_Data for this task_.
'''

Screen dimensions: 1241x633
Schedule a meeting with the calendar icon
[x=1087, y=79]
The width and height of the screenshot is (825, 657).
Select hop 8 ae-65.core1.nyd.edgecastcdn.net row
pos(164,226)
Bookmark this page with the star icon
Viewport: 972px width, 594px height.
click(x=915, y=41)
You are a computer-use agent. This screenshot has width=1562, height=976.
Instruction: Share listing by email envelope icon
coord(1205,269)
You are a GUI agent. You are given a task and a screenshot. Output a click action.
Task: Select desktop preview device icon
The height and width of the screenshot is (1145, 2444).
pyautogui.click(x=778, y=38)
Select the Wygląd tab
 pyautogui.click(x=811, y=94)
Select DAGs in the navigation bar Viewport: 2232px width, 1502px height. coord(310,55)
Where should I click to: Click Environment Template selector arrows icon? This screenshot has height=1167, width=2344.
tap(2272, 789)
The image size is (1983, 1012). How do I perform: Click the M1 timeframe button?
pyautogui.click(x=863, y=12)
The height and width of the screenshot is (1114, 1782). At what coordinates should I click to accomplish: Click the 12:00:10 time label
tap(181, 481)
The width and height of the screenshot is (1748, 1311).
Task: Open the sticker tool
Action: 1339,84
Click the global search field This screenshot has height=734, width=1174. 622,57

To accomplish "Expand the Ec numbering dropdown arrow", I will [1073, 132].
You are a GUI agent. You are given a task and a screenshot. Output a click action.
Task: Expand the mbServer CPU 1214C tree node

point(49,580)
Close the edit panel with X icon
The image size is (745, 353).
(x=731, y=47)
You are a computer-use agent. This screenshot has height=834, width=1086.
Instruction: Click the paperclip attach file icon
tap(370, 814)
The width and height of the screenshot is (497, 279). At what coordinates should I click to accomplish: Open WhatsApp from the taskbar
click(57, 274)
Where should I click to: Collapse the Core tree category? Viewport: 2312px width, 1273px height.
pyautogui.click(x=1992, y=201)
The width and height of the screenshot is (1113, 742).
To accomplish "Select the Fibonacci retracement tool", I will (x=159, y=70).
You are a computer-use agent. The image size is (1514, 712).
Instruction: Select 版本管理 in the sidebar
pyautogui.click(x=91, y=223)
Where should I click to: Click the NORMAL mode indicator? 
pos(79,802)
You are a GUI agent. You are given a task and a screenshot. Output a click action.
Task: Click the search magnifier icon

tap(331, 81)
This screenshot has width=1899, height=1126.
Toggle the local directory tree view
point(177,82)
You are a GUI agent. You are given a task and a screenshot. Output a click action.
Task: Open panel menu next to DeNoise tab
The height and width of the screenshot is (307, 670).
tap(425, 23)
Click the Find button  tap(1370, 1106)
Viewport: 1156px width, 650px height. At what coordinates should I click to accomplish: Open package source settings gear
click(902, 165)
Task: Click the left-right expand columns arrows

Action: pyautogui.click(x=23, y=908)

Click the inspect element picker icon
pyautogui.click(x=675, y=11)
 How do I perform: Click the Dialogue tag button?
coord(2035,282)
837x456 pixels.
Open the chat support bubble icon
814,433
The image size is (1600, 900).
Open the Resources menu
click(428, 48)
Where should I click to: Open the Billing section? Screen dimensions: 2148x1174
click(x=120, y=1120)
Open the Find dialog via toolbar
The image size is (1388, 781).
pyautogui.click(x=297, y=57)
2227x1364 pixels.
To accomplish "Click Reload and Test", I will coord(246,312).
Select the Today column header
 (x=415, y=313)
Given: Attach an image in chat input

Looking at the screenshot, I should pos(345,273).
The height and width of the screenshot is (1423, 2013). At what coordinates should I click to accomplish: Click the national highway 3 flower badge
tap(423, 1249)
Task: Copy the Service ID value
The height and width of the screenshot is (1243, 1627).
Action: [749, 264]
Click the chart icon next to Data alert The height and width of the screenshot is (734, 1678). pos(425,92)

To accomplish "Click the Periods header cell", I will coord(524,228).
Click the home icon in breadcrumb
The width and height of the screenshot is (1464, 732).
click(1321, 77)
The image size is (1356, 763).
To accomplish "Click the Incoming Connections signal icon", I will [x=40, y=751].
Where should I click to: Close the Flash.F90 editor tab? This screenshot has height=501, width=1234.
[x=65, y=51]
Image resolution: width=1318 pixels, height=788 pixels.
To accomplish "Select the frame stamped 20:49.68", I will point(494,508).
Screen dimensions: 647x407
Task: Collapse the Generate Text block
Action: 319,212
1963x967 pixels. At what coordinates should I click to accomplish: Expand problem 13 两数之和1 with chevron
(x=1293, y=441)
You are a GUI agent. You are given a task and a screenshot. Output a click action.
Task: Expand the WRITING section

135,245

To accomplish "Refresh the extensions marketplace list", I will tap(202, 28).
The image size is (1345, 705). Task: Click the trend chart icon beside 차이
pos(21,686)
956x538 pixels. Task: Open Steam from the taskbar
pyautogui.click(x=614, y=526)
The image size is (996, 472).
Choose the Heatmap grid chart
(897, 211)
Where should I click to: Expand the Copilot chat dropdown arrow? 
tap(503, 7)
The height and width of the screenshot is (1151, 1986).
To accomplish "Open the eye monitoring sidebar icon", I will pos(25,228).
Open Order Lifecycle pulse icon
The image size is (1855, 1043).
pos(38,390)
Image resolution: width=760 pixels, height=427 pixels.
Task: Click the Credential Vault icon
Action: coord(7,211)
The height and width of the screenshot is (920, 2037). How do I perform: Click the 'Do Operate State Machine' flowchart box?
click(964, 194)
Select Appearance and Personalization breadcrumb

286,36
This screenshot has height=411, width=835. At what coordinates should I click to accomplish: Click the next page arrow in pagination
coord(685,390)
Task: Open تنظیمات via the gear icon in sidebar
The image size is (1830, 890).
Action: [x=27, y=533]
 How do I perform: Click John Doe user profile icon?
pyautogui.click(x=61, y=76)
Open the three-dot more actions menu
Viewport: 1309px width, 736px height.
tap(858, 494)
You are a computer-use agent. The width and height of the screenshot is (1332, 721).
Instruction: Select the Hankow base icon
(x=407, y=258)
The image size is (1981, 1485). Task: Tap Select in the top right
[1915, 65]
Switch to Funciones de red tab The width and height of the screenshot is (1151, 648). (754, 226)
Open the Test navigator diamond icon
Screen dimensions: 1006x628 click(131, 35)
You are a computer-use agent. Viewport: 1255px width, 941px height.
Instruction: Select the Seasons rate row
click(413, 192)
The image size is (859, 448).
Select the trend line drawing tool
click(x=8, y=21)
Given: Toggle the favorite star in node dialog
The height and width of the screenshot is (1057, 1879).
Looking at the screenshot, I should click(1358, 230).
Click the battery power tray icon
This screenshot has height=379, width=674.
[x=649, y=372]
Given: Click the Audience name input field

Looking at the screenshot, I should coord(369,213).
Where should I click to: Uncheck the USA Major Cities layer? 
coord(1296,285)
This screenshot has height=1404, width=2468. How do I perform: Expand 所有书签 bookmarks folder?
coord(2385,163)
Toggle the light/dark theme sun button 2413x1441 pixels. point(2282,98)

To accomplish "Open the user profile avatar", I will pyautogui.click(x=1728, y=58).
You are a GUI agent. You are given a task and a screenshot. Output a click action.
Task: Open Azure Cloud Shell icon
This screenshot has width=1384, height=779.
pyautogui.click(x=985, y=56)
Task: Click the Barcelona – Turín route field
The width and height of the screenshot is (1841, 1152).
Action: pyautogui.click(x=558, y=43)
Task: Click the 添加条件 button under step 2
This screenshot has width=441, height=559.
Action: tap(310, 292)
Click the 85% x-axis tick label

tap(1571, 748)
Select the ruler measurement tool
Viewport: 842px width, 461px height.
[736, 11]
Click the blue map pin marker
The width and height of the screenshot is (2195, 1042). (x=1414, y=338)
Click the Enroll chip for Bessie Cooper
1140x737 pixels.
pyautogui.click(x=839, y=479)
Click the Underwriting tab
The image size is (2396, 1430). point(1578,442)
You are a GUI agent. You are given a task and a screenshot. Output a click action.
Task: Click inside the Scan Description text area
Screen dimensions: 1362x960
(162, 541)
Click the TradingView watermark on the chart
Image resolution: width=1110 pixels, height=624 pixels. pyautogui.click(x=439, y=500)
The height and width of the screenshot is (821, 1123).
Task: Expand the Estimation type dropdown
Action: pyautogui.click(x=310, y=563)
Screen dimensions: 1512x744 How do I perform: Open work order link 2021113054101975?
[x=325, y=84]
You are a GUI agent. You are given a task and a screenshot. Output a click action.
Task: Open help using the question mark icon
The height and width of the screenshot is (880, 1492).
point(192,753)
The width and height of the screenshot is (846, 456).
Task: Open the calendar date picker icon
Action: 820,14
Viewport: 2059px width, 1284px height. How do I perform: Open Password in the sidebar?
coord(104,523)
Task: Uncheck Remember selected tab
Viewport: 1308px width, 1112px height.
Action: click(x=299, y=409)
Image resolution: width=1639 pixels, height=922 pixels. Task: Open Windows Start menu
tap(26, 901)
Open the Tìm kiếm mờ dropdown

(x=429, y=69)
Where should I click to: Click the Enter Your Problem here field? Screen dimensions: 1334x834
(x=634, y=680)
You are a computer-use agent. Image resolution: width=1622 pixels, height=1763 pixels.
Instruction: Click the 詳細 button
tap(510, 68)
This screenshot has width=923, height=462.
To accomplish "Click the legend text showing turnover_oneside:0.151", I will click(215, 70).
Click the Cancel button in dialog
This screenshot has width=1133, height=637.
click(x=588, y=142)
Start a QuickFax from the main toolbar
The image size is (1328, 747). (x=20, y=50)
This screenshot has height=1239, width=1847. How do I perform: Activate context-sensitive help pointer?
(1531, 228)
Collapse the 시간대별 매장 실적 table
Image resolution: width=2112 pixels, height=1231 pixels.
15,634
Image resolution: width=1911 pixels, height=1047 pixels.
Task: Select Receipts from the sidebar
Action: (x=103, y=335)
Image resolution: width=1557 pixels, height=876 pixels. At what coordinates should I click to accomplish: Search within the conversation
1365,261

'''

For every line above that includes the string "computer", copy the line.

_Response to this task_.
You are a computer-use agent. This screenshot has width=1562, height=976.
You are a computer-use agent. This screenshot has height=834, width=1086.
You are a computer-use agent. The image size is (1514, 712).
You are a computer-use agent. The width and height of the screenshot is (1332, 721).
You are a computer-use agent. Viewport: 1255px width, 941px height.
You are a computer-use agent. Image resolution: width=1622 pixels, height=1763 pixels.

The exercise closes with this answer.